_本文抜粋:_
<<<<

【水害に強い家】実現する6つの方法│水害が起こりやすい場所と対策を解説

【水害に強い家】実現する6つの方法│水害が起こりやすい場所と対策を解説

梅雨前線やゲリラ豪雨、線状降水帯や台風など、大雨を降らせる原因になる自然現象は数多く存在します。

注文住宅を建てようとしている方は水害に強い家を建築したいと願うことでしょう。

水害に強い家を実現するためには、水害が起こりやすい場所を知った上で具体的な対策を施すことが必要です。

そこで本記事では「水害に強い家を建てるための6つの方法」を紹介します。

水害でこだわりの自宅が大きな被害を受けないよう、しっかり対策を考えましょう。

 

 

そもそも「水害」はどんな災害なの?

>>>>

_作業指示:_
1/ 本文抜粋によると、この記事では水害に強い家を建てるための方法をいくつ紹介していますか?
2/ 本文抜粋で、大雨を降らせる原因になる自然現象として挙げられているものは何ですか?すべて挙げてください。
3/ 本文抜粋の「梅雨前線やゲリラ豪雨、線状降」から「そこで本記事では「水害に強い家を建てるための6つの方法」を紹介します。」までを、その語句も含めて一字一句そのまま打ち直してください。

文字や要素の位置を特定するための行:
<<<<

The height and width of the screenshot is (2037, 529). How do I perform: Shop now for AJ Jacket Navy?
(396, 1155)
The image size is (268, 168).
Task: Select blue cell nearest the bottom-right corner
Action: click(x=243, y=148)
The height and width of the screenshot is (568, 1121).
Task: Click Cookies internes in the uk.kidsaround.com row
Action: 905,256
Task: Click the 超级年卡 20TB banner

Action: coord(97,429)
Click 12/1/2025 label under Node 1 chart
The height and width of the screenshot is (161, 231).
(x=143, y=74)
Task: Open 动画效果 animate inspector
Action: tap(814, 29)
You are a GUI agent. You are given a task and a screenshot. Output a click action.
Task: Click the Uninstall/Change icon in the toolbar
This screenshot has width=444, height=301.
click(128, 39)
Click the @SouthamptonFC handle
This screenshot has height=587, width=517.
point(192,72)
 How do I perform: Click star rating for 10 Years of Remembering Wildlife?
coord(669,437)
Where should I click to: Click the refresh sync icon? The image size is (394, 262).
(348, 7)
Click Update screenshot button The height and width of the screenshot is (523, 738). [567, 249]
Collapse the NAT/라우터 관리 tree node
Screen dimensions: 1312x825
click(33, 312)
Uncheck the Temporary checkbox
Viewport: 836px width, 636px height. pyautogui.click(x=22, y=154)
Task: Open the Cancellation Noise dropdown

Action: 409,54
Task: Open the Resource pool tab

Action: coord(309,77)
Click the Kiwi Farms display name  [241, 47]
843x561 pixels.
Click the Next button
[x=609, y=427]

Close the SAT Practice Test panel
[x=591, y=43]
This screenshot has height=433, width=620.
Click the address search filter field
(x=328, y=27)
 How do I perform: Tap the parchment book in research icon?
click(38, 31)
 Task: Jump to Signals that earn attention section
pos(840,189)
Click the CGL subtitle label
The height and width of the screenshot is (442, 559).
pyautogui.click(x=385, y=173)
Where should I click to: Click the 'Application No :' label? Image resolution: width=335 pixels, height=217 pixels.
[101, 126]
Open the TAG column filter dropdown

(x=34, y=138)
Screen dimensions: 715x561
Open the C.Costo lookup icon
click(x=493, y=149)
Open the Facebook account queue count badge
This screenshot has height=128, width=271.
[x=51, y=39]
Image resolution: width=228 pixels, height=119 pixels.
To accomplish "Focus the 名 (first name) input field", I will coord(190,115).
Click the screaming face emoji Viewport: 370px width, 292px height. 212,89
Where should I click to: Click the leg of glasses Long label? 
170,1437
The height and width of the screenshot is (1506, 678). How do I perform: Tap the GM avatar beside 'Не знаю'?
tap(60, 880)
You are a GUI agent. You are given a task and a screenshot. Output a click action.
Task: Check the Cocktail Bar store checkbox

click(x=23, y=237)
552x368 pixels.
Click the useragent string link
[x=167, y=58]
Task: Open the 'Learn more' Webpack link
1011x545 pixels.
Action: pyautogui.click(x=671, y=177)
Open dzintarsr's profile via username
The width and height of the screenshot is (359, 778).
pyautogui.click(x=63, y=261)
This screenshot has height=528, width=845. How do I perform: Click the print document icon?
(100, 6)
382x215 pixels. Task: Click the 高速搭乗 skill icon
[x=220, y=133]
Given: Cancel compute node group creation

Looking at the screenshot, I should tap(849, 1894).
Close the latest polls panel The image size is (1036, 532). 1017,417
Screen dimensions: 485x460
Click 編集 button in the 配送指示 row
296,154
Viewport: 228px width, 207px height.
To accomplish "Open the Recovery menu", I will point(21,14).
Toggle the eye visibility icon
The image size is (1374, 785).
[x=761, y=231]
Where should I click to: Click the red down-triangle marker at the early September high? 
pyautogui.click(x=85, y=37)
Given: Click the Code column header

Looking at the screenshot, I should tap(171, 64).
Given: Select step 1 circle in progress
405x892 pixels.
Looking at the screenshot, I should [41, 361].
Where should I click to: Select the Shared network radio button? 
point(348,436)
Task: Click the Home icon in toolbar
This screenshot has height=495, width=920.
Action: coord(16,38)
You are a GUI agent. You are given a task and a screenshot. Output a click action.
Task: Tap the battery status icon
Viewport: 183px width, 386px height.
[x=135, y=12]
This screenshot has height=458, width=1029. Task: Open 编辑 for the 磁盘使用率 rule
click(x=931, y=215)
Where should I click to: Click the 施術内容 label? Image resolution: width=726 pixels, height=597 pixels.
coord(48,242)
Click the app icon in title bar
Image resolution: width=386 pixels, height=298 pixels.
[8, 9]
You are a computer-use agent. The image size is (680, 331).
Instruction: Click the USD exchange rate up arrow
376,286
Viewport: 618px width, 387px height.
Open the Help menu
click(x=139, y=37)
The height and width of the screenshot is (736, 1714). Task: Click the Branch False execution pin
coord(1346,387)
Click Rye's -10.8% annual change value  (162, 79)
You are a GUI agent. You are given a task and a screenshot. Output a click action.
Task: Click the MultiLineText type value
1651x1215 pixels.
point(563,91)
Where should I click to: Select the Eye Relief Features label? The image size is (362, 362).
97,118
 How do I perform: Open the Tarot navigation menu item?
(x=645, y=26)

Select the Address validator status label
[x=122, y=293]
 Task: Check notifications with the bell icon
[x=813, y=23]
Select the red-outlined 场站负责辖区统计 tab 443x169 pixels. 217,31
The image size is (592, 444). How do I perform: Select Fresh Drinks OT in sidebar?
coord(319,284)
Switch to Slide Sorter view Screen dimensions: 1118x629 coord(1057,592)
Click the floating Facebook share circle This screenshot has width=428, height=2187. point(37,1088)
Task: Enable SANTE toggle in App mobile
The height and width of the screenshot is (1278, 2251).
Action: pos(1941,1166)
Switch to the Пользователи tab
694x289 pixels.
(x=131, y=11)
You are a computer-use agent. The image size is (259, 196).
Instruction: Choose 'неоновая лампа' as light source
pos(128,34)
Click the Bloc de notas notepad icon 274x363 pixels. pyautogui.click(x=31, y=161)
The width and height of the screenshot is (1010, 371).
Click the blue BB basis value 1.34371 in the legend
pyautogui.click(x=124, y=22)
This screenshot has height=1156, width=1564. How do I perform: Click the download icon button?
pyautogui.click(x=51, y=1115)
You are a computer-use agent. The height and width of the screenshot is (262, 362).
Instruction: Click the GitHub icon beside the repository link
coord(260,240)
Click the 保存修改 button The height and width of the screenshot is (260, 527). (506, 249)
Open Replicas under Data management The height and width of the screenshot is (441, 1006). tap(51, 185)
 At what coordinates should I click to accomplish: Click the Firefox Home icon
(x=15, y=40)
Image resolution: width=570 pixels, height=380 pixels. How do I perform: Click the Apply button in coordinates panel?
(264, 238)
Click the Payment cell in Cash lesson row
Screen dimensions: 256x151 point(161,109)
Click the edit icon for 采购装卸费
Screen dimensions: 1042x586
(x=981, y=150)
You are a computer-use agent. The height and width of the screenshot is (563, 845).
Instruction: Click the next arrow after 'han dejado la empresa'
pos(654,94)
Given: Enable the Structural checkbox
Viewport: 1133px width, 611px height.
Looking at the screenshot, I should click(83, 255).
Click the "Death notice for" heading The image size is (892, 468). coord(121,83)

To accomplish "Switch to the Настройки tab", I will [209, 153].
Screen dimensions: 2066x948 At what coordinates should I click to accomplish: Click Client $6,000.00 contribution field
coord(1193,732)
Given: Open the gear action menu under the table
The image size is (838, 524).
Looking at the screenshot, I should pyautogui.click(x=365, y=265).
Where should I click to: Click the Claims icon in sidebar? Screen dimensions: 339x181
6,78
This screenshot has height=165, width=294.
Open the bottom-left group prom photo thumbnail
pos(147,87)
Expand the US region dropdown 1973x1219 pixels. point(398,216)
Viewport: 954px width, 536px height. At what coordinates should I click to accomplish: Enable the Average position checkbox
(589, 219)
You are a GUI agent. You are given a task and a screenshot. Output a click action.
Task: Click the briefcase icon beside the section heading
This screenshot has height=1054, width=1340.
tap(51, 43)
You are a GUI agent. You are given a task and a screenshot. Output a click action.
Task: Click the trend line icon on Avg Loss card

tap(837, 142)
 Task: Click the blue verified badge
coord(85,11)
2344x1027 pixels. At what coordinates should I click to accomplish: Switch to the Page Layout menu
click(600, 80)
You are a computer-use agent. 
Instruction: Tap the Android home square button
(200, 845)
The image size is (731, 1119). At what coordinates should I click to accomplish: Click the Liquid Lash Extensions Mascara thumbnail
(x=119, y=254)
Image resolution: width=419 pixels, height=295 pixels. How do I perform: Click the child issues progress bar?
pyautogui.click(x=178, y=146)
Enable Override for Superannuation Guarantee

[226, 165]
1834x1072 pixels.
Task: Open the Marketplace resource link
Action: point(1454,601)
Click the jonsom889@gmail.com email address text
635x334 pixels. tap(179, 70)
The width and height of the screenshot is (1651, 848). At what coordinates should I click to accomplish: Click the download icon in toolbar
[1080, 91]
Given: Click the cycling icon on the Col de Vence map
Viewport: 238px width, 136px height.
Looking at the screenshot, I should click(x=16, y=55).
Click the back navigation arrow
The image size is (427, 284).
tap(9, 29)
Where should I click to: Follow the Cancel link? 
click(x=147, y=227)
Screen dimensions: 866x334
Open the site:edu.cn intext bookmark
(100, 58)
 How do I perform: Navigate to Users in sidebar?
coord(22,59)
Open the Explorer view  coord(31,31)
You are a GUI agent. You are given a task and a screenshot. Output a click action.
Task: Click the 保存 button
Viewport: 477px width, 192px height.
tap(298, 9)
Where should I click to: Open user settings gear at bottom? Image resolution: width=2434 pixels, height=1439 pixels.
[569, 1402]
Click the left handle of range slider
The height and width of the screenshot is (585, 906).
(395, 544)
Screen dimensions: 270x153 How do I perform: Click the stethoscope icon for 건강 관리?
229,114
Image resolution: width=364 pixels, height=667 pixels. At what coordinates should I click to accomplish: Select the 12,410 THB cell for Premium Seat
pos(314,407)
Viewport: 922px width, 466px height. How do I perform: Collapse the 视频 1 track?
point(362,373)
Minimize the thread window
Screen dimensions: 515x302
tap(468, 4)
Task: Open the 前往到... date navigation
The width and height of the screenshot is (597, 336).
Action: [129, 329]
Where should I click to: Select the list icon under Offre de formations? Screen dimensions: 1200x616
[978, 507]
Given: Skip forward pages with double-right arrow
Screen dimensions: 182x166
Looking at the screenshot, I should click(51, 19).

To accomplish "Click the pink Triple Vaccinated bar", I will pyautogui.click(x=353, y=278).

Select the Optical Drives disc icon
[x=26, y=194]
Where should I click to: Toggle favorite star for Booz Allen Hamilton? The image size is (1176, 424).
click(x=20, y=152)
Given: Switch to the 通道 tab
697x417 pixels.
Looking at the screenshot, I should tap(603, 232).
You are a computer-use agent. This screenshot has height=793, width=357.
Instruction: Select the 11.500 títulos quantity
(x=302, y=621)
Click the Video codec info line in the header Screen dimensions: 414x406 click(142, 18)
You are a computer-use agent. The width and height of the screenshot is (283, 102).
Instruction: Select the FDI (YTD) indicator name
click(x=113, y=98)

>>>>

_解答一覧:_
1/ 6つ

2/ 梅雨前線、ゲリラ豪雨、線状降水帯、台風

3/
梅雨前線やゲリラ豪雨、線状降水帯や台風など、大雨を降らせる原因になる自然現象は数多く存在します。

注文住宅を建てようとしている方は水害に強い家を建築したいと願うことでしょう。

水害に強い家を実現するためには、水害が起こりやすい場所を知った上で具体的な対策を施すことが必要です。

そこで本記事では「水害に強い家を建てるための6つの方法」を紹介します。